"""This file implements the Wordlist abstract data type.
   A Wordlist is a structure that stores an arbitrary number of
   words.  The main function is to be able to ask whether a word is
   in the wordlist.  Below is the interface:

     Wordlist()                       --> Wordlist object
     addWord( word, f )               --> Wordlist object
     addWordsFromFile( filename, f )  --> Wordlist object
     removeWord( word )               --> Wordlist object
     findWord( word )                 --> Boolean
     len( )                           --> integer

   This is Wordlist Version 1.0, which implements the wordlist
   as a flat unordered list, with linear search. 

"""

import time

######################################################################
#                                                                    #
#                       Flat Unordered Wordlist                      #
#                                                                    #
######################################################################

class Wordlist:
    """A Wordlist stores an arbitrary number of words.  The main
       function is to be able to ask whether or not a word is 
       in the Wordlist.  We can also add and remove words."""

    def __init__(self):
        """Create an empty Wordlist."""
        self._words = []
        self._wordCount = 0

    def __len__(self):
        return self._wordCount

    def isEmpty( self ):
        return not self._words

    def addWord(self, word, f):
        """Add a single word to the Wordlist."""
        if f( word ):
            self._wordCount += 1
            self._words.append( word )
            self._wordCount += 1

    def addWordsFromFile( self, filename, f ):
        """Given an external file containing words, add
           each to the Wordlist.  Assume that the file
           contains one word per line, and that the words
           do not repeat."""
        inputFile = open( filename, 'r' )
        count = 0
        for line in inputFile:
            time1 = time.time()
            word = line.strip()
            self.addWord( word, f )
            # Because the wordlist building is slow, added
            # this to give some indication of progress.
            if f( word ):
                count += 1
                if ( count % 1000 == 0 ):
                    time2 = time.time()
                    print(" Added", count, "words to the wordlist: (%2.5f seconds)" % (time2 - time1))
        inputFile.close()
        # print( self._words )

    def removeWord( self, word ):
        """This removes the first occurrence of the word.
           Assumes only one occurrence."""
        if self.findWord( word ):
            self._words.remove( word )
            self._wordCount -+ 1
        else:
            print("Word", word, "not found in wordlist.")

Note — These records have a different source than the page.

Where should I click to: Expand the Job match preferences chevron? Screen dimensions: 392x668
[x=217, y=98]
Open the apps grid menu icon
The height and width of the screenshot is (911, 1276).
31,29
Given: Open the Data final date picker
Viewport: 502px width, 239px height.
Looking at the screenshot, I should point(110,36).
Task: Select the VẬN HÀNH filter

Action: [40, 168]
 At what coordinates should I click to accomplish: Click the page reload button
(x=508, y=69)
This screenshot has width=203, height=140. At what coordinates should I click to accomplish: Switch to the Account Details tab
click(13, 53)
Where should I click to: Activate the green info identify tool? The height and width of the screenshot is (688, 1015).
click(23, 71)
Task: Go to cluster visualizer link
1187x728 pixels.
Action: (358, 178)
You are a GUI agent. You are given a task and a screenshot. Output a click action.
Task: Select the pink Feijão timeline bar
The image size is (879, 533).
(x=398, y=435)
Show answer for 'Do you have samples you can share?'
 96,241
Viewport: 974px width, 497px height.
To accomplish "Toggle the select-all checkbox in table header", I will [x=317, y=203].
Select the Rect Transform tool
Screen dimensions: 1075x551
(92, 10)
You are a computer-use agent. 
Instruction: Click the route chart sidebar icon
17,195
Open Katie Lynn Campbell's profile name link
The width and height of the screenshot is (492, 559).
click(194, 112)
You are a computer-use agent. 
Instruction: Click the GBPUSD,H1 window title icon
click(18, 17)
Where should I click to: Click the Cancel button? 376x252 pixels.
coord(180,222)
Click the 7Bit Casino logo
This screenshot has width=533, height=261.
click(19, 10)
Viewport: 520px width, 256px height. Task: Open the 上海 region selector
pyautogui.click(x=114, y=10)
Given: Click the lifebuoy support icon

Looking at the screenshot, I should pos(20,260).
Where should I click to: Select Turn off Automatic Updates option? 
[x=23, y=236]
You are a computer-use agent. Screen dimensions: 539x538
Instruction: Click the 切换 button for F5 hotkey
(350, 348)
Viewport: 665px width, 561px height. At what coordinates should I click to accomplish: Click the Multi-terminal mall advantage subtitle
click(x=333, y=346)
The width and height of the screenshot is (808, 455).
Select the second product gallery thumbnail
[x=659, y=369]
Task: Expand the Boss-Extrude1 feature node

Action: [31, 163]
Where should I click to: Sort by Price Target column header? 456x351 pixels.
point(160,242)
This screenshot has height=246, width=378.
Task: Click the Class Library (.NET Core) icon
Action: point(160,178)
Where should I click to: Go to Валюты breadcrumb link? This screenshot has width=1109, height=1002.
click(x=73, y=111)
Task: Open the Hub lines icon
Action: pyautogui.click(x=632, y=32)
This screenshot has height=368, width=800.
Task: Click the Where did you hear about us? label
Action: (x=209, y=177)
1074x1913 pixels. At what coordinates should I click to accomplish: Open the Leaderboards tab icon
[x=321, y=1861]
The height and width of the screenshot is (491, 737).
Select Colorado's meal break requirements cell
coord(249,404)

    def findWord( self, word ):
        """Find a word in the Wordlist via linear search.  This 
           could use the Python in operator, but that would be 
           difficult to meter.  Returns a pair containing the 
           boolean result and the number of comparisons made."""
        for i in range( len( self._words ) ):
            if self._words[i] == word:
                return ( True, i+1 )
        return ( False, len( self._words ) )


######################################################################
#                                                                    #
#                           Hashed Wordlist                          #
#                                                                    #
######################################################################

class WordlistHash (Wordlist):
    """For this version, we store the Wordlist as a hash table."""
    
    # This is a list of the first 40 primes
    PRIMES = [  2,  3,  5,  7, 11, 13, 17, 19, 23, 29, 
                31, 37, 41, 43, 47, 53, 59, 61, 67, 71,
                73, 79, 83, 89, 97, 101, 103, 107, 109, 113,
                127, 131, 137, 139, 149, 151, 157, 163, 167, 173 ]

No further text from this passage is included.